> Exercise objective:
Reproduce the rows below word for word, keeping every line in its original order.

> Provided material:
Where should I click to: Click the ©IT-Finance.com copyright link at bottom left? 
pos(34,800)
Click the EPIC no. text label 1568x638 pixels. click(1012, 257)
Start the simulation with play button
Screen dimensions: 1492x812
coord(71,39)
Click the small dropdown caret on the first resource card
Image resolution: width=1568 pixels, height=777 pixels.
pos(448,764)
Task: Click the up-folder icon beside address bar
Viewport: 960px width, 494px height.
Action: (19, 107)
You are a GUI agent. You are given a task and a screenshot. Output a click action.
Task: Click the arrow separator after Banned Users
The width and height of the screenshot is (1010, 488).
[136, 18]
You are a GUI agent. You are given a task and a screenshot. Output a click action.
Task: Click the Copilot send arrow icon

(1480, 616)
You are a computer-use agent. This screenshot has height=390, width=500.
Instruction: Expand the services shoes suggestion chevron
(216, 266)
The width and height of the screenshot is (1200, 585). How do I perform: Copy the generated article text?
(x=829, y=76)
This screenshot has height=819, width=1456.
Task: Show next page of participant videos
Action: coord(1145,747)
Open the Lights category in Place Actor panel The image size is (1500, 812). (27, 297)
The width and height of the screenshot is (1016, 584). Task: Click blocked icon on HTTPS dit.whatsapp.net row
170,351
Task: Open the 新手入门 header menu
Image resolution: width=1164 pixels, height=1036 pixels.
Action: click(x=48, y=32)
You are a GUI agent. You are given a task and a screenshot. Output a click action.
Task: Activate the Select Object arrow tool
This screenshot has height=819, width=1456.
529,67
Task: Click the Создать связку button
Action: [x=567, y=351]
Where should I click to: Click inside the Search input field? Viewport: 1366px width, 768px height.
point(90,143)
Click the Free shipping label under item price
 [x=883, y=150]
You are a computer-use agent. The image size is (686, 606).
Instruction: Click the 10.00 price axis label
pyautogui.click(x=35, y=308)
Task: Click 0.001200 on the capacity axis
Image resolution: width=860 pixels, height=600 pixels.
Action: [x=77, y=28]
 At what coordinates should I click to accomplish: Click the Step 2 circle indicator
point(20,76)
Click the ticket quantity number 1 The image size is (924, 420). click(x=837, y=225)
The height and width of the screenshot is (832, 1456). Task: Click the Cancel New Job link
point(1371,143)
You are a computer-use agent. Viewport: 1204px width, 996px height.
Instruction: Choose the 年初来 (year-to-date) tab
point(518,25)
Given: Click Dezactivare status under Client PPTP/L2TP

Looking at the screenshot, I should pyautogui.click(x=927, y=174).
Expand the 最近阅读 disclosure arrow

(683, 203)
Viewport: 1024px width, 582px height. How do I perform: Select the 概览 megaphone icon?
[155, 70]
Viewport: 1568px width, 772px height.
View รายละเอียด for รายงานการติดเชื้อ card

> Reply to the exercise:
Where should I click to: Click the ©IT-Finance.com copyright link at bottom left? 
pos(34,800)
Click the EPIC no. text label 1568x638 pixels. click(1012, 257)
Start the simulation with play button
Screen dimensions: 1492x812
coord(71,39)
Click the small dropdown caret on the first resource card
Image resolution: width=1568 pixels, height=777 pixels.
pos(448,764)
Task: Click the up-folder icon beside address bar
Viewport: 960px width, 494px height.
Action: (19, 107)
You are a GUI agent. You are given a task and a screenshot. Output a click action.
Task: Click the arrow separator after Banned Users
The width and height of the screenshot is (1010, 488).
[136, 18]
You are a GUI agent. You are given a task and a screenshot. Output a click action.
Task: Click the Copilot send arrow icon

(1480, 616)
You are a computer-use agent. This screenshot has height=390, width=500.
Instruction: Expand the services shoes suggestion chevron
(216, 266)
The width and height of the screenshot is (1200, 585). How do I perform: Copy the generated article text?
(x=829, y=76)
This screenshot has height=819, width=1456.
Task: Show next page of participant videos
Action: coord(1145,747)
Open the Lights category in Place Actor panel The image size is (1500, 812). (27, 297)
The width and height of the screenshot is (1016, 584). Task: Click blocked icon on HTTPS dit.whatsapp.net row
170,351
Task: Open the 新手入门 header menu
Image resolution: width=1164 pixels, height=1036 pixels.
Action: click(x=48, y=32)
You are a GUI agent. You are given a task and a screenshot. Output a click action.
Task: Activate the Select Object arrow tool
This screenshot has height=819, width=1456.
529,67
Task: Click the Создать связку button
Action: [x=567, y=351]
Where should I click to: Click inside the Search input field? Viewport: 1366px width, 768px height.
point(90,143)
Click the Free shipping label under item price
 [x=883, y=150]
You are a computer-use agent. The image size is (686, 606).
Instruction: Click the 10.00 price axis label
pyautogui.click(x=35, y=308)
Task: Click 0.001200 on the capacity axis
Image resolution: width=860 pixels, height=600 pixels.
Action: [x=77, y=28]
 At what coordinates should I click to accomplish: Click the Step 2 circle indicator
point(20,76)
Click the ticket quantity number 1 The image size is (924, 420). click(x=837, y=225)
The height and width of the screenshot is (832, 1456). Task: Click the Cancel New Job link
point(1371,143)
You are a computer-use agent. Viewport: 1204px width, 996px height.
Instruction: Choose the 年初来 (year-to-date) tab
point(518,25)
Given: Click Dezactivare status under Client PPTP/L2TP

Looking at the screenshot, I should pyautogui.click(x=927, y=174).
Expand the 最近阅读 disclosure arrow

(683, 203)
Viewport: 1024px width, 582px height. How do I perform: Select the 概览 megaphone icon?
[155, 70]
Viewport: 1568px width, 772px height.
View รายละเอียด for รายงานการติดเชื้อ card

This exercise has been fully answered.